7. The shark fin antenna of claim 6, wherein the 3G/4G antenna is coupled to a top of the upper fixing part.

8. The shark fin antenna of claim 6, wherein the middle fixing part comprises a first middle fixing part, a second middle fixing part, a third middle fixing part, and a non-connection part, wherein the third middle fixing part is connected to part of the first middle fixing part and part of the second middle fixing part.

9. The shark fin antenna of claim 8, wherein the V2X passive antenna is coupled to a top of both of the first middle fixing, part and the second middle fixing part.

10. The shark fin antenna of claim 8, wherein the AM/FM antenna is coupled to a top of the third middle fixing part and an AM/FM magnetic body.

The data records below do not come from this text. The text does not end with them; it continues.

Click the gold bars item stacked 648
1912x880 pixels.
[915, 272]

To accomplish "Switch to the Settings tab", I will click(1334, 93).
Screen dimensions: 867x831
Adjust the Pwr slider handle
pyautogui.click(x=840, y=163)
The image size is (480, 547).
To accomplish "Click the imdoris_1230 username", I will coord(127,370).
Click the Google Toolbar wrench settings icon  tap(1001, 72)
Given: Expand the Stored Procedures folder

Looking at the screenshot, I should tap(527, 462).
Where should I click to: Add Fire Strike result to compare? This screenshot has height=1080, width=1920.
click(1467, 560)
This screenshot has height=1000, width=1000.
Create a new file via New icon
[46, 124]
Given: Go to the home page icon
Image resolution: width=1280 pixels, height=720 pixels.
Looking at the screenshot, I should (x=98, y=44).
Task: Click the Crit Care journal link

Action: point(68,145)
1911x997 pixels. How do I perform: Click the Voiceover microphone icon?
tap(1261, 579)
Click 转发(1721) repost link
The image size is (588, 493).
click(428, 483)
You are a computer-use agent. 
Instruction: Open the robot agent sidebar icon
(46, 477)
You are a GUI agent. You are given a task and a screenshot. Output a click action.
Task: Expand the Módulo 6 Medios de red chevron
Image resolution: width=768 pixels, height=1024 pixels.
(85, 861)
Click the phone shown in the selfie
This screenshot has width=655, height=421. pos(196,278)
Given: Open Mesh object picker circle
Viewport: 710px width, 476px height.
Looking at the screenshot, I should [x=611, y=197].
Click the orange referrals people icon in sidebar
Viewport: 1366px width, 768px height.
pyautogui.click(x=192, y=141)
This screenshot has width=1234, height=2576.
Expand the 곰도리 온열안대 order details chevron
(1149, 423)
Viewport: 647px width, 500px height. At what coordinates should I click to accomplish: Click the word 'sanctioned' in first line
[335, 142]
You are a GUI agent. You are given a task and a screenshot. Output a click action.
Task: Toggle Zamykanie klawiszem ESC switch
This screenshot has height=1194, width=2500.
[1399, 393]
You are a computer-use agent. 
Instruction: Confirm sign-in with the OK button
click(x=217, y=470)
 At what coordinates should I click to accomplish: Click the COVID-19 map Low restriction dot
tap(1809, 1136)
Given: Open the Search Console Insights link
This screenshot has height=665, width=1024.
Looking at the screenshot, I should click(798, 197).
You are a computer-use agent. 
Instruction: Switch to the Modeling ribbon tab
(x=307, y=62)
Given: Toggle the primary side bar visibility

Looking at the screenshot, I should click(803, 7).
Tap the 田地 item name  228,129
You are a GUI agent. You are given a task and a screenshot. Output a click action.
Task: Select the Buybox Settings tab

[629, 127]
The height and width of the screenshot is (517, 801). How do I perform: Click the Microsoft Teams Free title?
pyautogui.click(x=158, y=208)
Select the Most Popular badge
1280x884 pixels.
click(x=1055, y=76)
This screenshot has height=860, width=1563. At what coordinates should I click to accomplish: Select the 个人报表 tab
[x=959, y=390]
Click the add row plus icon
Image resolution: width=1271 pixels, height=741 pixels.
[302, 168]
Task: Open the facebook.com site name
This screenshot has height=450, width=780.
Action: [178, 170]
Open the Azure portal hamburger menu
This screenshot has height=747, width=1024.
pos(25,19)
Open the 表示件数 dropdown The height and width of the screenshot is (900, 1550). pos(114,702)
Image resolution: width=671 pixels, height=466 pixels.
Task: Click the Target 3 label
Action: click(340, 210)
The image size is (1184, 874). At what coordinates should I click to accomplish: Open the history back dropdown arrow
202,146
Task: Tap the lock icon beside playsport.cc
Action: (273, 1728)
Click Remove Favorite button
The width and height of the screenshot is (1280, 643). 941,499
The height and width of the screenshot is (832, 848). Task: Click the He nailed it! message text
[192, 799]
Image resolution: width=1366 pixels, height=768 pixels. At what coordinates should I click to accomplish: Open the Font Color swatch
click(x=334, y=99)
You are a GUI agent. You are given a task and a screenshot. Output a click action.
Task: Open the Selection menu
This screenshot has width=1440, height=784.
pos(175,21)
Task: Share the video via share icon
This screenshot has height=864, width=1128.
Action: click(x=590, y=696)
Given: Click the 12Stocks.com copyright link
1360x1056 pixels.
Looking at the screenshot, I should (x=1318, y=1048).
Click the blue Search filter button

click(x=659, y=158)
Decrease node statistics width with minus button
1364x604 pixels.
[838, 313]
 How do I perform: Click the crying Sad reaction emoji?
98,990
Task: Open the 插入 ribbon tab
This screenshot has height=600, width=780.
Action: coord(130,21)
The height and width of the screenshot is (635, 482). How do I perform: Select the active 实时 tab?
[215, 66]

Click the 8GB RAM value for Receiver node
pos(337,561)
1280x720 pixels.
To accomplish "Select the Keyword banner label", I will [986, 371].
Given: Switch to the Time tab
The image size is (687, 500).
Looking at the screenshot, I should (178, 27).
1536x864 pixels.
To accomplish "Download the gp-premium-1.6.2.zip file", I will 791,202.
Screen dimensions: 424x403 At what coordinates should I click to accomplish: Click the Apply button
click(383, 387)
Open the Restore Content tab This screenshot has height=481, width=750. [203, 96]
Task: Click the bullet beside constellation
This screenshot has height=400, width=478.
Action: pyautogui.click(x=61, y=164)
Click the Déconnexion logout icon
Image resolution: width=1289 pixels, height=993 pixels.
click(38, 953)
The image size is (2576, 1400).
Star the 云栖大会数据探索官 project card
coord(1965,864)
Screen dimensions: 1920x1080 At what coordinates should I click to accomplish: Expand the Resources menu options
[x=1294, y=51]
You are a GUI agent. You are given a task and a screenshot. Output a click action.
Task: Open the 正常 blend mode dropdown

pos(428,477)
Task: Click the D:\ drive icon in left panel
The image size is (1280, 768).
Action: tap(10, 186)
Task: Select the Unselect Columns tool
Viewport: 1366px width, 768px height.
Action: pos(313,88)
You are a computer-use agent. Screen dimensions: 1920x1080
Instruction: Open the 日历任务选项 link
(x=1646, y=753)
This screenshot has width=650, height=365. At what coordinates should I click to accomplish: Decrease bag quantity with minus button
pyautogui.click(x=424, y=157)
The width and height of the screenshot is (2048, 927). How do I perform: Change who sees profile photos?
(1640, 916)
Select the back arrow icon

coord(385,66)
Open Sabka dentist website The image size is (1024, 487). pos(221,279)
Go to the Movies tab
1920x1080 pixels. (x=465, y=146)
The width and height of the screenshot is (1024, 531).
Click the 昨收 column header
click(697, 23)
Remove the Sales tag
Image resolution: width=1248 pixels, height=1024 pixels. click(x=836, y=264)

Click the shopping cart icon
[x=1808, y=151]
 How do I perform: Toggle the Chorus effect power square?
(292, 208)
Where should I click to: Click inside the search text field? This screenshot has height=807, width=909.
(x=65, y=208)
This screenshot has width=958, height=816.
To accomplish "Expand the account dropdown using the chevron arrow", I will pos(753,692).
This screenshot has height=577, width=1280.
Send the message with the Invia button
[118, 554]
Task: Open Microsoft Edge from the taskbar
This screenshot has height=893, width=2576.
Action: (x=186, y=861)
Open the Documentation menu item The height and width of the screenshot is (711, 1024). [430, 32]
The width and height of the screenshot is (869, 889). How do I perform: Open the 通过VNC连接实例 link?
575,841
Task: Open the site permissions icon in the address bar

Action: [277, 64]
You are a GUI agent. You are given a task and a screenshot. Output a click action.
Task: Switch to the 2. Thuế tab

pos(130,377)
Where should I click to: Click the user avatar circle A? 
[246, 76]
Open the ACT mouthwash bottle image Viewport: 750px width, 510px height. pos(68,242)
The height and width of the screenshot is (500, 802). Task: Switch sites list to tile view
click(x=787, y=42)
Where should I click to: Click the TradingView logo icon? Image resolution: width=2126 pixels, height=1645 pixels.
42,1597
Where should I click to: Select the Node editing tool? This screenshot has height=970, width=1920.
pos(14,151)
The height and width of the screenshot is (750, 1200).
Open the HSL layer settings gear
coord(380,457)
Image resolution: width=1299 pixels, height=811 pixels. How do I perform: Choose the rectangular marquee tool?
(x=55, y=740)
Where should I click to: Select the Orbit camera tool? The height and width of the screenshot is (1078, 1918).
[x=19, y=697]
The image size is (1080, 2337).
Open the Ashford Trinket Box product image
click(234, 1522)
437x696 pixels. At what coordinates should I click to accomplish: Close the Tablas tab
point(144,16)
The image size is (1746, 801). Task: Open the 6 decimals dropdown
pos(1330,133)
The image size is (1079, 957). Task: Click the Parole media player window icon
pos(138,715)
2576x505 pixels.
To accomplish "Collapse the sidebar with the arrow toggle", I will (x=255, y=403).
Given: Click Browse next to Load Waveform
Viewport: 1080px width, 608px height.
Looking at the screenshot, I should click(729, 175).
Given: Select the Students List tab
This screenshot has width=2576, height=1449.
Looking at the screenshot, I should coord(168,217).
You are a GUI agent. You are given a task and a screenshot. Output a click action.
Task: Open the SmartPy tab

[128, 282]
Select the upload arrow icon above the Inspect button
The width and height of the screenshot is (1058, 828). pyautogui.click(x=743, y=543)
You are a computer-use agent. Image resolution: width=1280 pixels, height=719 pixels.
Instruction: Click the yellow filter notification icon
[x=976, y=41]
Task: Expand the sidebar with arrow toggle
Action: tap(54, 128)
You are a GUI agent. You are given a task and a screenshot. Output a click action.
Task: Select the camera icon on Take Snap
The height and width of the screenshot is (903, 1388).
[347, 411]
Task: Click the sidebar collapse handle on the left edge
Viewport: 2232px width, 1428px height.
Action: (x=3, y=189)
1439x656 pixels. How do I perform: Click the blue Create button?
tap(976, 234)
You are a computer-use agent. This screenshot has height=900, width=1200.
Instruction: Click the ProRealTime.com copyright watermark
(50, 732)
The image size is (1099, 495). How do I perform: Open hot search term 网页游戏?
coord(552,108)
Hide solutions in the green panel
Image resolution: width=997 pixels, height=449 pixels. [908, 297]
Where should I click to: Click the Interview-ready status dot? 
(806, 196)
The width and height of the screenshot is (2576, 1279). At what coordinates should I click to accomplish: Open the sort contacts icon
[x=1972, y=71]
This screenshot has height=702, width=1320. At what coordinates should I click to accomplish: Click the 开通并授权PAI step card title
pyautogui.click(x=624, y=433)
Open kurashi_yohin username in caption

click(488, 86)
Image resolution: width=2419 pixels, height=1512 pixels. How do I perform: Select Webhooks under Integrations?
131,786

11. The shark fin antenna of claim 6, wherein the V2X passive antenna is connected to the V2X communication unit by a cable of 1-10 cm in length.

12. The shark fin antenna of claim 6, wherein the DMB antenna is coupled to a top of the lower fixing part.

13. The shark fin antenna of claim 1, further comprising a support located at a bottom of the shark fin antenna and having the circuit board, the fixing part and, the antenna part disposed on one surface of the shark fin antenna.

14. The shark fin antenna of claim 13, further comprising a casing disposed over the support.

15. The shark fin antenna of claim 14, wherein the casing has a dome shape having a bottom open and an inside empty.

16. The shark fin antenna of claim 1, further comprising a DMB magnetic body coupled to a top of the lower fixing part.

17. The shark fin antenna of claim 1, wherein the V2X communication unit is located on both sides of a top of the middle fixing part.